* _INFORMATION_

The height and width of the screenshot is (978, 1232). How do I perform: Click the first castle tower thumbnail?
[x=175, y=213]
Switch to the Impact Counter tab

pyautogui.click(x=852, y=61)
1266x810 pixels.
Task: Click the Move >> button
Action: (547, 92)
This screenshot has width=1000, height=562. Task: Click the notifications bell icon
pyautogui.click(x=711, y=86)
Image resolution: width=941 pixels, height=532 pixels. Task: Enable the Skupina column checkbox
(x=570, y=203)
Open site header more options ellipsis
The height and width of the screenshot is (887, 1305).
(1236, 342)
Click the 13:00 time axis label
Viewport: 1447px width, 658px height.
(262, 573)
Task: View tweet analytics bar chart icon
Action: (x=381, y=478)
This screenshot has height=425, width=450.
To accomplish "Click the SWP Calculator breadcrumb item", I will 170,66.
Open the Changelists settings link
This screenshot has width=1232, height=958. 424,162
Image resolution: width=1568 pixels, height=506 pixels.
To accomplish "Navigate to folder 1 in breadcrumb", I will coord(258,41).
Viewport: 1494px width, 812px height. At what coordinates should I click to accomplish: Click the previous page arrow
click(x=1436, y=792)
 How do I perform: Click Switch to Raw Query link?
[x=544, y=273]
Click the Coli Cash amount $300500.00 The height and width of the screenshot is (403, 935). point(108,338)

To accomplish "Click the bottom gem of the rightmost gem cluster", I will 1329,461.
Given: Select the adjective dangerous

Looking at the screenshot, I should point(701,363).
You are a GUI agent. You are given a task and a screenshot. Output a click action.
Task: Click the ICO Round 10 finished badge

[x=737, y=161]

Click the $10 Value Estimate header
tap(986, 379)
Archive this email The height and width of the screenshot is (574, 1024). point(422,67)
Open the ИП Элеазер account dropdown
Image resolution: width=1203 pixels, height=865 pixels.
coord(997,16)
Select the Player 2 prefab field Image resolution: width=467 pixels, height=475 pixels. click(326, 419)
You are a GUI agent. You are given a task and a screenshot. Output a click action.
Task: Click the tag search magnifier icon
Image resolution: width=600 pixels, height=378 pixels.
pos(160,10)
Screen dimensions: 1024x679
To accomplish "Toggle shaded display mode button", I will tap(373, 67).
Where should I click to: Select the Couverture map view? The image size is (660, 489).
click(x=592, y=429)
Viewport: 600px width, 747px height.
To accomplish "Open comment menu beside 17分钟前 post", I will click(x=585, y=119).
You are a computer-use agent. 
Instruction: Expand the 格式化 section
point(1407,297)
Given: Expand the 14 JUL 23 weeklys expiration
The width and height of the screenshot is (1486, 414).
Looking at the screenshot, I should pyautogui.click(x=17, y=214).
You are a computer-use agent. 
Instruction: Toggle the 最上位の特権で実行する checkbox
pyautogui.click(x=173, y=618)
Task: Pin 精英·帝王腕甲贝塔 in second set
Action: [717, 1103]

* _EXERCISE DETAILS_
Quote the listing above, but only from the line that shows "This screenshot has height=425, width=450." through the line that shows "Image resolution: width=1568".

* _SOLUTION FOR THIS PROBLEM_
This screenshot has height=425, width=450.
To accomplish "Click the SWP Calculator breadcrumb item", I will 170,66.
Open the Changelists settings link
This screenshot has width=1232, height=958. 424,162
Image resolution: width=1568 pixels, height=506 pixels.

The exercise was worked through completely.